Published: 05:00, 21 January 2022
| Updated: 12:54, 21 January 2022
The death of a teenager found unresponsive by friends after taking strong painkillers was a “tragic accident”, a coroner has ruled.
Emily Set, 18, is remembered as a “beautiful, intelligent, thoughtful” young woman - who dreamed of travelling and was looking forward to moving in with pals and learning to drive.
But she sadly died in the early hours of November 28, 2020, after taking a fatal combination of drugs.
Emily, a former Simon Langton Girls’ Grammar School pupil who lived in Church Wood Close, Canterbury, had been at a house in Reed Avenue on the night of November 27 where a friend was house-sitting.
She and two friends had stayed up late smoking and taking drugs which are commonly prescribed to treat anxiety, an inquest at Archbishop’s Palace in Maidstone heard on Tuesday.
Emily had also taken morphine and grew increasingly drowsy before going to lie down upstairs, said a police statement read by the coroner.
At around midnight, Emily’s friends left to pick up food, leaving her at the house.
On returning, they checked on her and took her water, before going downstairs to eat pizza. But when they looked in again later, they found her unresponsive.
They rang 999 just before 3am and gave CPR at the call handler’s instruction, before an ambulance arrived minutes later.
Emily’s mum, Rebecca Set, received a frantic call from her daughter’s friend at about 3am, and rushed to the scene.
She recalled being asked by paramedics to wait while they worked on Emily.
“After a while, one of the paramedics informed me they were unable to restart her heart,” she said in a statement.
“After some time I was allowed inside and I was able to spend some time with my daughter.”
A toxicology report found Emily had a high level of morphine - a strong opiate painkiller - in her system when she died, although it was below the level considered fatal.
But a pathologist explained the drugs are known to react with each other, and can cause respiratory failure.
He found Emily died as a result of respiratory failure, caused by a combination of the drugs.
The inquest also heard Emily had a history of mental health issues and self-harming.
She had been under the care of mental health services at Kent and Medway NHS and Social Care Partnership Trust (KMPT)’s Laurel House in Canterbury, but was discharged by a community psychiatric nurse Canterbury on November 19 - nine days before her death - and referred to her GP.
After Emily’s death, an investigation launched by KMPT found she “should not have been discharged” and the decision to discharge her “should have been discussed with the consultant or mental health team manager”.
But giving evidence, the former nurse responsible said she had discussed discharging Emily with her managers, who had no concerns.
She had assessed Emily’s risk as “low”, and said she had “no suicidal ideation or plan to end her life”.
This was echoed by Emily’s GP, who spoke to her for the last time on November 24, and said: “She seemed to be improving and was talking about her plans for the future.”
Emily’s father, Michael Set, also told the inquest: “I spoke to her before her death and she had hopes and dreams - she had plans for the future.

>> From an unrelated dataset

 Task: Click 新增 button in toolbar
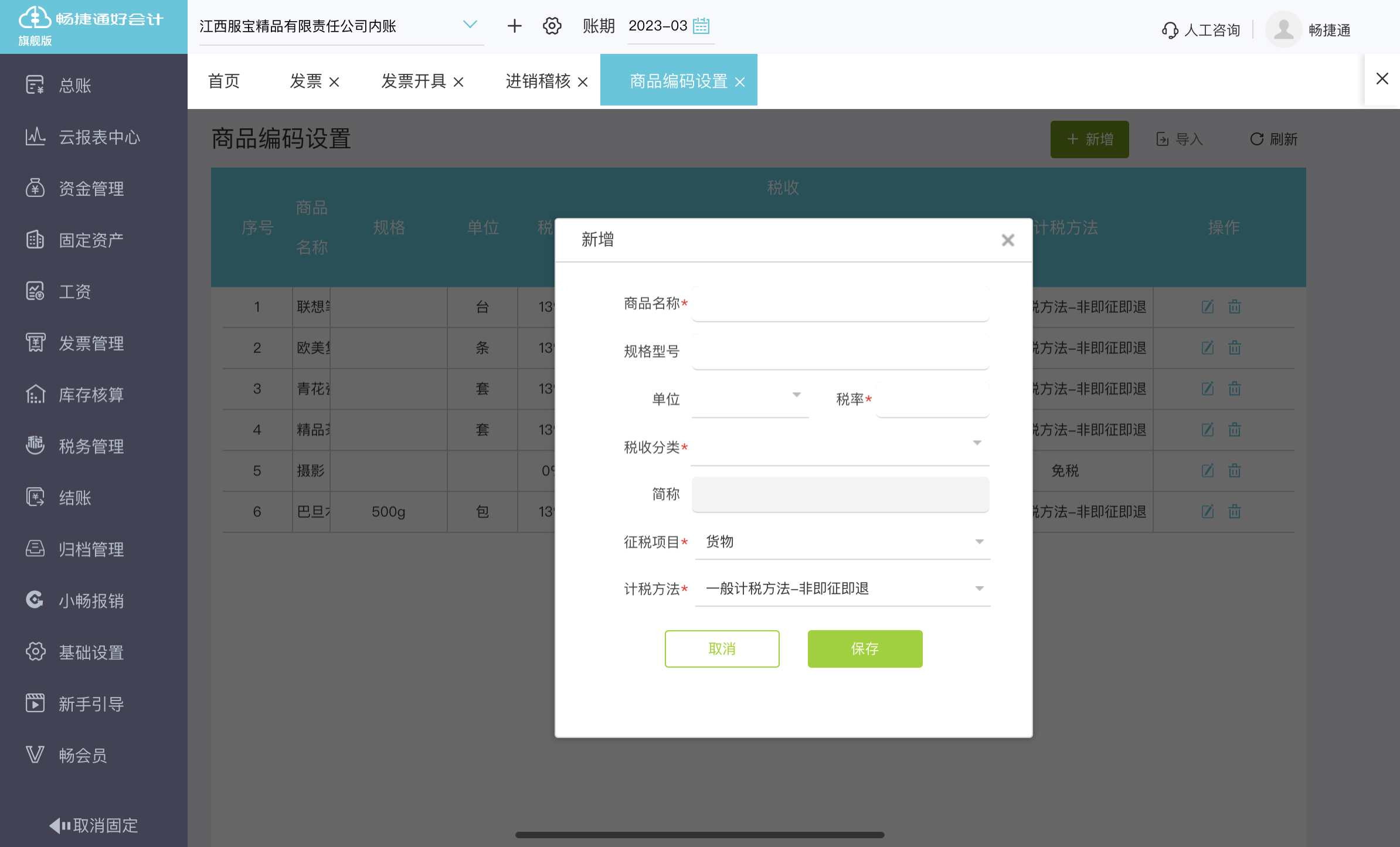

“There was no intention. It was just a terrible accident.”
Coroner Joanne Andrews ruled out suicide as a cause of death, and found Emily’s death to be an accident.
She said: “I can’t find any evidence that, had she not been discharged [from mental health services], her death would have been prevented. This was sadly a tragic accident.”
Emily’s mother described her daughter as “an intelligent, spiritual, thoughtful young lady who loved art, photography and the natural world”.
After the inquest, her father said: “Emily was much loved and will be missed always.”
Her mother added: “We are all just so sad that we have to live the rest of our lives without her.”
Since Emily’s death, a bench and tree have been erected in the garden of the Church of St Mary de Castro in Canterbury in her memory.